しかし頑張りがたたったのか、その頃から不眠症に悩まされるようになりました。どんなに疲れていても、睡眠不足でフラフラしていても、夜ベッドに入ると目が冴えてくるのです。心身共に疲れているのに、目を閉じると眠れなくなる。「明日の仕事が嫌だ」「上司と顔を合わせるのが憂鬱だ」。そんな思いで脳内が支配されてしまいました。心療内科で処方された睡眠導入剤に頼って睡眠時間を確保し、なんとか毎日を暮らしていたという状態でした。

奥さんによると、この時期のぼくは、睡眠中にうなされたり、痙攣をよく起こしていたそうです。食欲もなく、仕事のプレッシャーでお昼ご飯ものどを通らないのに、家に帰るとすぐに冷蔵庫を開けて、ビールを取り出し、そこから寝るまで常にワインや焼酎、ハイボールなどをあおる。常に酔っ払っている状態じゃないと、落ち込む気持ちを誤魔化せませんでした。もちろんアルコールのせいで気分は最悪です。しかし、ストレスを実感するよりも、お酒で苦しい思いをしたほうがマシという思考になってしまっていました。今思えば、一種の自傷行為のようだったのかもしれません。

そんなある日、ぼくは朝目が覚めても起き上がれなくなりました。体が動かないのです。起きなきゃ仕事に遅れると分かっているのに、目が覚めているのに、起き上がれない。まるで鉛のようになった体と、憂鬱な気持ちに襲われました。

「もう無理だ」と心が折れた瞬間です。

■「うつ病」の診断。ホッとしたのも束の間、押し寄せる焦燥感

すぐさま上司に会社を休む連絡を入れました。そしてその直後に、スマートフォンの電源を切りました。誰かから連絡が来るのが、猛烈に怖くなってしまったのです。すぐに布団に潜り込むと、束の間の安心が確保されたような気持ちになりました。

夕方、心療内科に連絡をしました。症状を言うと、運良くすぐに診察してくれることになり、そこで診断されたのが「うつ病」でした。そしてお医者さんからは「診断書を書くからすぐに休職しなさい」と言われました。

意外にも、現実を受け止めるのに時間はかかりませんでした。それは「やっと休める」という気持ちが大きかったからです。その日から、ぼくの休職生活は始まります。毎日の仕事のストレスから解放されたぼくは、ほっとしていました。

しかし、何日か療養していると、今度はどうしようもない焦りが襲ってきました。「これから子どもが生まれるのに働いていないなんて…」「お金がたくさん必要な時期なのに、どうやって生活すれば…」という焦りと罪悪感です。

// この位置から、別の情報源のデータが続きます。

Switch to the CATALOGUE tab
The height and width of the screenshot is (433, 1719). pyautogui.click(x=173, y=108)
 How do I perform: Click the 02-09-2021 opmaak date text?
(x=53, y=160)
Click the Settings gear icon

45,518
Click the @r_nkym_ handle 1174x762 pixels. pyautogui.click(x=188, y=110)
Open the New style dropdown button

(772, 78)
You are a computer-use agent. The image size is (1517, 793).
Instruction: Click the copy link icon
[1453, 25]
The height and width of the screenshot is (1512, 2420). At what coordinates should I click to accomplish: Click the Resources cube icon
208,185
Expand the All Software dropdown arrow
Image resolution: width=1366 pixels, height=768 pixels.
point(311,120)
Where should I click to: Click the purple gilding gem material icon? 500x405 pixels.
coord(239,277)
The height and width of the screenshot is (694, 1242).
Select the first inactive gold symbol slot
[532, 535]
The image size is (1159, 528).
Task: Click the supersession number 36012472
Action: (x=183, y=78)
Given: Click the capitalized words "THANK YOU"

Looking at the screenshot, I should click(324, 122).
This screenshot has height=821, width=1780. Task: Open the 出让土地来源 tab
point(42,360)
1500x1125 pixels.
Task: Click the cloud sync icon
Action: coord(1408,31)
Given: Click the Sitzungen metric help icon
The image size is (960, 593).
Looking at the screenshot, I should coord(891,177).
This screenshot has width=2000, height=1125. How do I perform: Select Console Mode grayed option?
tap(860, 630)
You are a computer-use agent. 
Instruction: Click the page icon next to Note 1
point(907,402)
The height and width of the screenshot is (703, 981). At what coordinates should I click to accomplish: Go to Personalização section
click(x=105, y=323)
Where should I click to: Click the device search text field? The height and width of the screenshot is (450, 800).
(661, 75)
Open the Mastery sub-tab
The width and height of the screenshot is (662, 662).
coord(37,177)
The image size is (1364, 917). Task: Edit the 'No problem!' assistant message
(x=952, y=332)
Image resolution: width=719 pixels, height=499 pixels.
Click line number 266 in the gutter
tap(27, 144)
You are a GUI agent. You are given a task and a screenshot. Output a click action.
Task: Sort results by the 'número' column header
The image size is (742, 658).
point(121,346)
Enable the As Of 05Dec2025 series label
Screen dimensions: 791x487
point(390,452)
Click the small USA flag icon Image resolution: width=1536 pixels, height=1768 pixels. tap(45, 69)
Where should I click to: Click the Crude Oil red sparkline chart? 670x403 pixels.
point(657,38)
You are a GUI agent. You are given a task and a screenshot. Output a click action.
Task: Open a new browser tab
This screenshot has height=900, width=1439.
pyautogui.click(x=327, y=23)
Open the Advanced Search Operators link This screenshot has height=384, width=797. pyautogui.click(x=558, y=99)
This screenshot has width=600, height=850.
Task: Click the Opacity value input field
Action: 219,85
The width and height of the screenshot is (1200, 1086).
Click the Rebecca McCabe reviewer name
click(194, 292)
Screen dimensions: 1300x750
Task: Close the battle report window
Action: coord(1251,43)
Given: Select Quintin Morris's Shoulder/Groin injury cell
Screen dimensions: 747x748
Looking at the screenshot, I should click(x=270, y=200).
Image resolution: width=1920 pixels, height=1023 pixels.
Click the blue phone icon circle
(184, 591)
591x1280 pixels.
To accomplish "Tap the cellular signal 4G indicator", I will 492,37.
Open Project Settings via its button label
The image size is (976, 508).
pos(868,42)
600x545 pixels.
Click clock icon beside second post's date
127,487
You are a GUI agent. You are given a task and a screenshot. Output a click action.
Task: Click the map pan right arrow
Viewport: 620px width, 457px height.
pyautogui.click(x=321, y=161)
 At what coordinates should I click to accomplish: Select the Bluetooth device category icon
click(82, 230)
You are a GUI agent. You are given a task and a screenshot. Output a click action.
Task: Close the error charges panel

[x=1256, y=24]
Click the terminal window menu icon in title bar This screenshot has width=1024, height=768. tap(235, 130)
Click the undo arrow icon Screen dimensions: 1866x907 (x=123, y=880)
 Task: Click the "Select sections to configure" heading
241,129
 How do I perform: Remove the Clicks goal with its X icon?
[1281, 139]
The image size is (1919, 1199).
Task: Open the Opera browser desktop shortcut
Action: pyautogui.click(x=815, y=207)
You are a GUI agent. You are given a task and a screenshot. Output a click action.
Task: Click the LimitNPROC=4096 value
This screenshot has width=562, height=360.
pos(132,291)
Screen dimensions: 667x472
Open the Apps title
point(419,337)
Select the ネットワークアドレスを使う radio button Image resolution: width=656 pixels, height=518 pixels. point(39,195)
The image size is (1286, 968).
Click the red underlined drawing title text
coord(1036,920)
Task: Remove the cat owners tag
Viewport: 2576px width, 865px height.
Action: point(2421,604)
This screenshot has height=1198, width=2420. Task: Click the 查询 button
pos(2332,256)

共働きの奥さんはまだ産休に入っていなかったので、お腹が大きいまま仕事に行っていました。それを見送るのも、とても申し訳なかった。

さらに追い討ちをかけるように、会社からは事実上の解雇という形で退職することになります。会社からは「休職のまま会社に所属させることはできない。個人として仕事を依頼するようにしても良いか?」と言われます。その後しばらく業務委託という形で仕事を頂いていましたが、3ヶ月ほどで連絡は途絶えます。そして完全に失業したぼくは、30歳前半にして無職となったのです。

■「こんなパパになるはずじゃなかった」自分を責めた

その日から、ぼくの地獄のような日々は始まりました。

毎日毎日、自分を責め続けました。働き盛りの歳なのに、働いていない。昼間に家にいることの罪悪感。恥ずかしいし、情けない。お金の心配が常につきまとうから、些細な物を買うことすら諦めました。家にお金を入れれていないので、毎日の食事にも遠慮するようになりました。奥さんの稼ぎで生活をさせてもらうということに、ふがいなさを感じていました。

せめて家事全般はぼくが引き受けようと思っていたのですが、思うように体が動かない日もあります。1日の大半をベッドで過ごし、ギリギリの状態で料理、掃除、洗濯などをして過ごしていました。

まさか、こんなに情けないパパになるなんて思ってもみなかった。思い描いていたのは、朝子どもの顔を見て出勤し、それなりに疲れて帰宅した後子どもの世話をして、家事もして、家族で協力して支え合いながらの生活。でも、これから先の未来を想像しても、そんな幸せな将来は、どこにも思い浮かびませんでした。

悩み続け、罪悪感に襲われ、でも解決の為の行動は何もできないまま、ただ時間だけがすぎる毎日。子どもが生まれるのはものすごく嬉しいけれど、将来のことを考えると強い不安感に襲われる、毎日毎日、一日中ネガティブな考えだけが頭をめぐって、離れませんでした。